Task instructions:
From the entries below, copy out every line with "computer" in it.

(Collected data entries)
......
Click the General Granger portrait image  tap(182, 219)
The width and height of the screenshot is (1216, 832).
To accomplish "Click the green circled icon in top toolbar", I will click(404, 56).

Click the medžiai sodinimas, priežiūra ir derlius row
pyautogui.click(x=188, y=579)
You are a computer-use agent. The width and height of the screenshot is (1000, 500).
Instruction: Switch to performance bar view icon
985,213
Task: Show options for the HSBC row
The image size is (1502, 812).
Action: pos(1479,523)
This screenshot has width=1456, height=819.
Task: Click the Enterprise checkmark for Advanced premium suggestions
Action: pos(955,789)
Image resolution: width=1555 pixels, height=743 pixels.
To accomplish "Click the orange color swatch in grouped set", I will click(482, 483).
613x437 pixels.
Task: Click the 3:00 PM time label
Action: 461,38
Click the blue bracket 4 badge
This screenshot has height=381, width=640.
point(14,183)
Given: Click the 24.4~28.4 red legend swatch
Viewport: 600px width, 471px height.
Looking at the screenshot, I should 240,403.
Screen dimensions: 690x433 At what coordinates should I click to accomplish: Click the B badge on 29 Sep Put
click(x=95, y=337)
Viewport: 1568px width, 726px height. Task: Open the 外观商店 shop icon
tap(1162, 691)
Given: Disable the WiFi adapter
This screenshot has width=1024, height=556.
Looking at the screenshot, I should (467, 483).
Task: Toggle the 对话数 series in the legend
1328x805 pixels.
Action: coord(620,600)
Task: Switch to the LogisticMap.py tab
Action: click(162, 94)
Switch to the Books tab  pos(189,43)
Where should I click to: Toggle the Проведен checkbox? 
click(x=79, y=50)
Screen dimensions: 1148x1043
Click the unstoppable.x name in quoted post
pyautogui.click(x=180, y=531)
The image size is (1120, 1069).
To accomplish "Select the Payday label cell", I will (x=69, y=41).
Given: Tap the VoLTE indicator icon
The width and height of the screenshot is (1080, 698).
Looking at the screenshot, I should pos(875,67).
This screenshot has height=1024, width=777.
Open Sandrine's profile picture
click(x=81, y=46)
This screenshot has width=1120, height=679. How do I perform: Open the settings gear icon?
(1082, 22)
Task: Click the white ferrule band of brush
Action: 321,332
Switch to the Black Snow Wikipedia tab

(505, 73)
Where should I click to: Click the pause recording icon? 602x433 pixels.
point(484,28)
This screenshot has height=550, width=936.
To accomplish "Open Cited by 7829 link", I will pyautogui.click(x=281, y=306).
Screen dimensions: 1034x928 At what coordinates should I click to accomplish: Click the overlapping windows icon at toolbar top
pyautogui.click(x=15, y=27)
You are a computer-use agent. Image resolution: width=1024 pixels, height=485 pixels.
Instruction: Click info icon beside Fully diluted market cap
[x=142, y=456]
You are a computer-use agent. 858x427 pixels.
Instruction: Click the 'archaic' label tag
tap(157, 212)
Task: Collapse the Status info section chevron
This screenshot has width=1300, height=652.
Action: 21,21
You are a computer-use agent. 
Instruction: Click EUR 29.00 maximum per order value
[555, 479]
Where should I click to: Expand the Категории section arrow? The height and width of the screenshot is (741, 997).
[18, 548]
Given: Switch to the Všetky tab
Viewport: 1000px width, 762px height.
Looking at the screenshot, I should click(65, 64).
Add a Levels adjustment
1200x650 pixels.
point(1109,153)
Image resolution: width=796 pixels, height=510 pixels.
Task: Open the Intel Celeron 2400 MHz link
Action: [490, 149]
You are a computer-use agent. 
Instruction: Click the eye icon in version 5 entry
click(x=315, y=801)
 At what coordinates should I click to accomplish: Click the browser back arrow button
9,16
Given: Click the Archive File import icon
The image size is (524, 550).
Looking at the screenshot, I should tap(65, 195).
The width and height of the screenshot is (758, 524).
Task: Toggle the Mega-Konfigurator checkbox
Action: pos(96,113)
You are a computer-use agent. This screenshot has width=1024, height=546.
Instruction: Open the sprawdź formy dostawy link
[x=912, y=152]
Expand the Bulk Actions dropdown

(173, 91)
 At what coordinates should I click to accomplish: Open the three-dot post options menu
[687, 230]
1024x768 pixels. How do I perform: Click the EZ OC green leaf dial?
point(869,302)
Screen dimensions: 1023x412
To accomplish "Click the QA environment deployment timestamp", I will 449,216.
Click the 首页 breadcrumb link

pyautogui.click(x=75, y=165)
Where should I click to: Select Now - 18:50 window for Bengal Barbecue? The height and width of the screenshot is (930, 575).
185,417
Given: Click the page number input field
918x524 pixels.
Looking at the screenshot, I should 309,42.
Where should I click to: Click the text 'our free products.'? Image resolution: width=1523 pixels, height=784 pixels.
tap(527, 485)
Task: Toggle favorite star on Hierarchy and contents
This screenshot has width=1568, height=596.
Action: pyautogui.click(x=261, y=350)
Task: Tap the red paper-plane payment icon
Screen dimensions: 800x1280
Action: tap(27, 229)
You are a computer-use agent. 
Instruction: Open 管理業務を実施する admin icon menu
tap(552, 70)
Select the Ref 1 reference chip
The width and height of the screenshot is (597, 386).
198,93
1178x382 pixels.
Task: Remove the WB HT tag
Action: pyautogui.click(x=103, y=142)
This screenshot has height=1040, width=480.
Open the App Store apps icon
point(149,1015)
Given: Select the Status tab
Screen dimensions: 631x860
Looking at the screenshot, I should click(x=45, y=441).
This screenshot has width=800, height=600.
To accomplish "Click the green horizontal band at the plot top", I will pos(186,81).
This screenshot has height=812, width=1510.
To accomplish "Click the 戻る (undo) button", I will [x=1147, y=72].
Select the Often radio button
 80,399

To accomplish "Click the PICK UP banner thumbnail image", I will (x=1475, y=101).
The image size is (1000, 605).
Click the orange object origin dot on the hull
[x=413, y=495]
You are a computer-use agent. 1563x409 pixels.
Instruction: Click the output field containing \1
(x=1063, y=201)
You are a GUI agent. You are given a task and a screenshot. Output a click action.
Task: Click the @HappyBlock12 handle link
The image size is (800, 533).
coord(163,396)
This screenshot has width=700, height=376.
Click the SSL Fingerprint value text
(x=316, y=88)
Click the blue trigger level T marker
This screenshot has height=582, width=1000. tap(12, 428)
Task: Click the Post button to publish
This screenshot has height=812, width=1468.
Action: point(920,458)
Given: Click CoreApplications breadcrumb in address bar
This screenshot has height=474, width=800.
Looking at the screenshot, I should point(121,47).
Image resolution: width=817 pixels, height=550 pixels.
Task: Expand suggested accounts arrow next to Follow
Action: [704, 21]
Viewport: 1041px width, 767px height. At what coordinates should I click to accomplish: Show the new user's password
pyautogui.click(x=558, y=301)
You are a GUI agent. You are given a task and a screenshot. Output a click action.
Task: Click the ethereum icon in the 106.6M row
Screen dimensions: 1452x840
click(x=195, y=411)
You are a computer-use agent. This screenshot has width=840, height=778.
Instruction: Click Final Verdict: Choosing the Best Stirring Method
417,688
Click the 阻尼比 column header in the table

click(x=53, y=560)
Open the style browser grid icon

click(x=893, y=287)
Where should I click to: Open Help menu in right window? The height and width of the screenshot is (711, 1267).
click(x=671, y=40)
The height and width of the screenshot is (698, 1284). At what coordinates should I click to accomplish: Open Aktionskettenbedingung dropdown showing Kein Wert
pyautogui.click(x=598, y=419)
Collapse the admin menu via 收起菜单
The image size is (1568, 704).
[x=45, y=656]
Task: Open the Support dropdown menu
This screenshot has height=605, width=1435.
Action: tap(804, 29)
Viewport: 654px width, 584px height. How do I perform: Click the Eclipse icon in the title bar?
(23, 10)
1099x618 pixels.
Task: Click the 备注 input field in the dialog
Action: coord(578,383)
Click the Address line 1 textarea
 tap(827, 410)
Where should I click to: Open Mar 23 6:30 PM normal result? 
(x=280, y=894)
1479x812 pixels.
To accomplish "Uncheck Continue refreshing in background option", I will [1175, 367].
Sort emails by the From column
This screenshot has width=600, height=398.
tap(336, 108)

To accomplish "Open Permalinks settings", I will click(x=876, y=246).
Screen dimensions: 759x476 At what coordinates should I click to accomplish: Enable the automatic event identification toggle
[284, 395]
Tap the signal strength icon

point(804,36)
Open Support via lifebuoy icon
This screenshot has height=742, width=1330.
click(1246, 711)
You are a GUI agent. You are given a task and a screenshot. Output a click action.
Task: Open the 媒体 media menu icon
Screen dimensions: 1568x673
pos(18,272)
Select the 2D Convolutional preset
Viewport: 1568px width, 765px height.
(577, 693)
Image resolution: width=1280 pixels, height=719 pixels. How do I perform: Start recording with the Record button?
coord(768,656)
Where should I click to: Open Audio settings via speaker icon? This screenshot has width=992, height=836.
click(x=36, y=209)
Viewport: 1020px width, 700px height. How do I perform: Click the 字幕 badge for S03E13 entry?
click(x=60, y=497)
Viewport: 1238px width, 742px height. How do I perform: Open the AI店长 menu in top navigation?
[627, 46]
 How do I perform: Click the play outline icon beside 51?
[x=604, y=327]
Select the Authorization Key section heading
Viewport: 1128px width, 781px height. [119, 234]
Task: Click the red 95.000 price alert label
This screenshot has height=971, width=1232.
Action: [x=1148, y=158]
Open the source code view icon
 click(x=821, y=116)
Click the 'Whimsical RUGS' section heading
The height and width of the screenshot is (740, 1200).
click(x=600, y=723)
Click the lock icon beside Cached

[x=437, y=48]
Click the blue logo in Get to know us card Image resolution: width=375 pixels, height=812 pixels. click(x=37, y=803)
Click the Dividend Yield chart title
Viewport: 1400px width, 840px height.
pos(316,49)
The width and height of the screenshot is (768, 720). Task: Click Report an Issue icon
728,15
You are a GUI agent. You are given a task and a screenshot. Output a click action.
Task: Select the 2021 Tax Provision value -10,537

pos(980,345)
......
Written solution:
You are a computer-use agent. The width and height of the screenshot is (1000, 500).
You are a computer-use agent. Image resolution: width=1024 pixels, height=485 pixels.
You are a computer-use agent. 858x427 pixels.
You are a computer-use agent. 
You are a computer-use agent. 
You are a computer-use agent. This screenshot has width=1024, height=546.
You are a computer-use agent. 
You are a computer-use agent. 1563x409 pixels.
You are a computer-use agent. This screenshot has width=840, height=778.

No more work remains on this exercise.